The Idea of Disability in the Eighteenth Century

The Idea of Disability in the Eighteenth Century
Author :
Publisher : Rowman & Littlefield
Total Pages : 281
Release :
ISBN-10 : 9781611485608
ISBN-13 : 1611485606
Rating : 4/5 (08 Downloads)

Book Synopsis The Idea of Disability in the Eighteenth Century by : Chris Mounsey

Download or read book The Idea of Disability in the Eighteenth Century written by Chris Mounsey and published by Rowman & Littlefield. This book was released on 2014-03-21 with total page 281 pages. Available in PDF, EPUB and Kindle. Book excerpt: The Idea of Disability in the Eighteenth Century explores disabled people who lived in the eighteenth century.

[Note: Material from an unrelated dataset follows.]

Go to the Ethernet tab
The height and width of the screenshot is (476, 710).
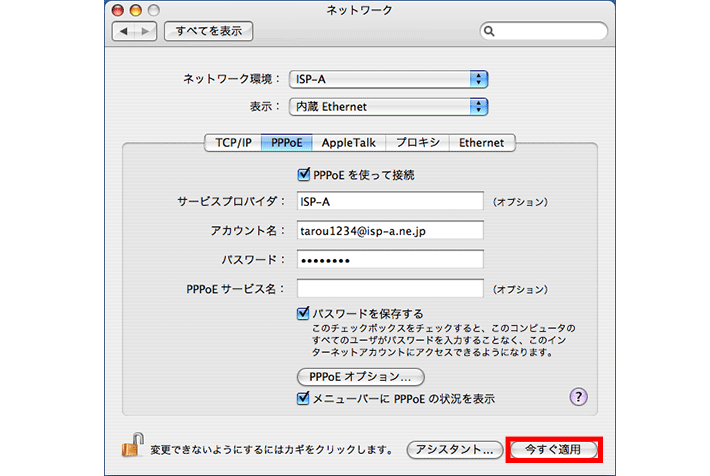point(482,142)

The first four essays consider philosophical writing dating between 1663 and 1788, when the understanding of disability altered dramatically. We begin with Margaret Cavendish, whose natural philosophy rejected ideas of superiority or inferiority between individuals based upon physical or mental difference. We then move to John Locke, the founder of empiricism in 1680, who believed that the basis of knowledge was observability, but who, faced with the lack of anything to observe, broke his own epistemological rules in his explanation of mental illness. Understanding the problems that empiricism set up, Anthony Ashley Cooper, Lord Shaftesbury, turned in 1711 to moral philosophy, but also founded his philosophy on a flaw. He believed in the harmony of “the aesthetic trinity of beauty, truth, and virtue” but he could not believe that a disabled friend, whom he knew to have been moral before his physical alteration, could change inside. Lastly, we explore Thomas Reid who in 1788 returned to the body as the ground of philosophical enquiry and saw the body as a whole—complete in itself and wanting nothing, be it missing a sense (Reid was deaf) or a physical or mental capacity. At the heart of the study of any historical artifact is the question of where to look for evidence, and when looking for evidence of disability, we have largely to rely upon texts. However, texts come in many forms, and the next two essays explore three types—the novel, the periodical and the pamphlet—which pour out their ideas of disability in different ways. Evidence of disabled people in the eighteenth century is sparse, and the lives the more evanescent. The last four essays bring to light little known disabled people, or people who are little known for their disability, giving various forms of biographical accounts of Susanna Harrison, Sarah Scott, Priscilla Poynton and Thomas Gills, who are all but forgotten in the academic world as well as to public consciousness.